President-elect Donald Trump’s win in an unprecedentedly grueling and divisive US presidential election came as a major surprise to Japan and the rest of Asia. He enters the Oval Office as a political outsider and will be the first president in US history to take the job without any prior government or military experience. Trump’s controversial campaign rhetoric questioned a number of bipartisan pillars of US foreign policy, including the value of US alliance relationships as well as its commitment to free trade and its willingness to protect regional stability in Asia Pacific. There is an air of uncertainty across the region regarding the extent to which this rhetoric might translate into policy and what that might portend for the future of the post-1945 liberal international order and the role of the United States in global affairs.

Yet the region must find a way to work with a Trump presidency.

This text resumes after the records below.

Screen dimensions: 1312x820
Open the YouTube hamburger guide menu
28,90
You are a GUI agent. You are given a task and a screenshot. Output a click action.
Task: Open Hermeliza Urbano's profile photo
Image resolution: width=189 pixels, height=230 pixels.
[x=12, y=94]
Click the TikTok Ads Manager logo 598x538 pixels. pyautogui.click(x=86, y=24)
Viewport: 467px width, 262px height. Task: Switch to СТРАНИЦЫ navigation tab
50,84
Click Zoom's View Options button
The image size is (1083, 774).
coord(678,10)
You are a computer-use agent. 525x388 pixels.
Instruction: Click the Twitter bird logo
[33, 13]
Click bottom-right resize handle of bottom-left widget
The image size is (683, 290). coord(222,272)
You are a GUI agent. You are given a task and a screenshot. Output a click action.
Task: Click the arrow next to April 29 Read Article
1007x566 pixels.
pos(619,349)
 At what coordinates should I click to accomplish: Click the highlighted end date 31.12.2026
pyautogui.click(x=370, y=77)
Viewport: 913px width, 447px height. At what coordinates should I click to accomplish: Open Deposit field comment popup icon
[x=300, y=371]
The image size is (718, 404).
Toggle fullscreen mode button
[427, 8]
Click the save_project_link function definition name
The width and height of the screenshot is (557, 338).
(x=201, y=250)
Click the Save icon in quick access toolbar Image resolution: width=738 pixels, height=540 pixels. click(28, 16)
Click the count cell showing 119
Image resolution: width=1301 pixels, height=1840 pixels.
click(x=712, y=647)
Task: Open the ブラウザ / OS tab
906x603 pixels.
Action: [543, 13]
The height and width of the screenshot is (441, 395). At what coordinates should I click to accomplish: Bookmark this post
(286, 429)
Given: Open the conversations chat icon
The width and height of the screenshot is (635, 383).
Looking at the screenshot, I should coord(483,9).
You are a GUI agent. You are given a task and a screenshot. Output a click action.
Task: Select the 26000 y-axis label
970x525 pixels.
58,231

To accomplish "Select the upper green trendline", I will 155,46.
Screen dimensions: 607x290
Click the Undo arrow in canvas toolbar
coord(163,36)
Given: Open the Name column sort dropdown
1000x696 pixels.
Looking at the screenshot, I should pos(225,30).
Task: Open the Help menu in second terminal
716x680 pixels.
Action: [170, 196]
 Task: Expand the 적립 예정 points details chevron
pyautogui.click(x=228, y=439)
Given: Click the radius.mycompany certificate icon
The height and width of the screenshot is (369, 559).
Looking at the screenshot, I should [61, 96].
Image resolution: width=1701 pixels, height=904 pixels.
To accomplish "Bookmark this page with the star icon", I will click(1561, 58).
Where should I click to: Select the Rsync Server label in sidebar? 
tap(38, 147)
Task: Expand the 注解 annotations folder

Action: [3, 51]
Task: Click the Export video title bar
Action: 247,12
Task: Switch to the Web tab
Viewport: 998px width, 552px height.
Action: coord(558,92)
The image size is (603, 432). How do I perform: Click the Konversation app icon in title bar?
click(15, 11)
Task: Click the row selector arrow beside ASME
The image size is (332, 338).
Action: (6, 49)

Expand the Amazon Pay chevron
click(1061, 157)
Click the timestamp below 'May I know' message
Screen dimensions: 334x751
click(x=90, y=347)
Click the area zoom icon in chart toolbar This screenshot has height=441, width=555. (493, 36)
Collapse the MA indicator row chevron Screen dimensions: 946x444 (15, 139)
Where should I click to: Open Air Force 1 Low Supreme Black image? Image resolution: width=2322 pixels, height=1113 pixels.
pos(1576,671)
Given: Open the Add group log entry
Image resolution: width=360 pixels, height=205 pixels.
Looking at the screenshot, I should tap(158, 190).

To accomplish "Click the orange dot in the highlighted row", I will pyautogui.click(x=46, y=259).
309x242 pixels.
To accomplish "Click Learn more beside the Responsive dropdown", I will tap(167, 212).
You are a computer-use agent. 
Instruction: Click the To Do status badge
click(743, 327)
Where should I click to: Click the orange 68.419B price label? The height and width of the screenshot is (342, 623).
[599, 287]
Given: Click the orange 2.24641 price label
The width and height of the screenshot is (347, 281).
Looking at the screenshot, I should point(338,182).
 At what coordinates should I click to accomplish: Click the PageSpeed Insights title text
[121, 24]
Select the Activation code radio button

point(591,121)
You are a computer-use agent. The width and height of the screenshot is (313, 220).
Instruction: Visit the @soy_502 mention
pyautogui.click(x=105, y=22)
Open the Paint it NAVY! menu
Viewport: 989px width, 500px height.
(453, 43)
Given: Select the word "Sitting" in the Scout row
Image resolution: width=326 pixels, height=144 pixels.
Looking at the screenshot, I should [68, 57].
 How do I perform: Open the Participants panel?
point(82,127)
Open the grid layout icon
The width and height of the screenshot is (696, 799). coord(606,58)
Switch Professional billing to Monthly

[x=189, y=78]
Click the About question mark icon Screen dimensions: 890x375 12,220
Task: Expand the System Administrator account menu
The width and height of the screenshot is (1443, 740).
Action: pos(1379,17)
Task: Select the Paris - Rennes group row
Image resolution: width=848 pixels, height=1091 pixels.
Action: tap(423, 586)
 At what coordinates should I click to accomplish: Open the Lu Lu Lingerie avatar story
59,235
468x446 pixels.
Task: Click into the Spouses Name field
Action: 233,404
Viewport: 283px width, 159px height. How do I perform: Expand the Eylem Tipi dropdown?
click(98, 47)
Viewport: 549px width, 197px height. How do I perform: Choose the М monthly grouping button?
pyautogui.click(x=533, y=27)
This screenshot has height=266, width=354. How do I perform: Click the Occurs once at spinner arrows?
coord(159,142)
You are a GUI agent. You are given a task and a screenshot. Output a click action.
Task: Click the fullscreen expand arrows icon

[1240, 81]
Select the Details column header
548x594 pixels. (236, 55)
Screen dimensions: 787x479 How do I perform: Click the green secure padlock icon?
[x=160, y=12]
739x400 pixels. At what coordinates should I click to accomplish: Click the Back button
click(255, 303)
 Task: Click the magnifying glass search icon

Japanese Prime Minister Shinzo Abe signaled Japan’s intention to do so by becoming the first foreign leader to meet with President-elect Trump, stopping over in New York on November 17 on his way to Peru. Looking ahead, however, the region faces a number of challenges that require intensive consultations and cooperation.

The Evolving Regional Role of the United States

US global leadership has, from a Japanese perspective, traditionally rested on four key pillars. The first is the fact that the United States is the world’s foremost military power and has been willing to use that force as a public good to maintain the international order. The second is that the United States is the world’s largest economy and leader of the liberal international economic order. The third is that America’s democratic institutions make it a model for political governance. And finally, there is the role the United States has played in setting the agenda for the promotion of democracy, free markets, the rule of law, human rights, and nuclear nonproliferation.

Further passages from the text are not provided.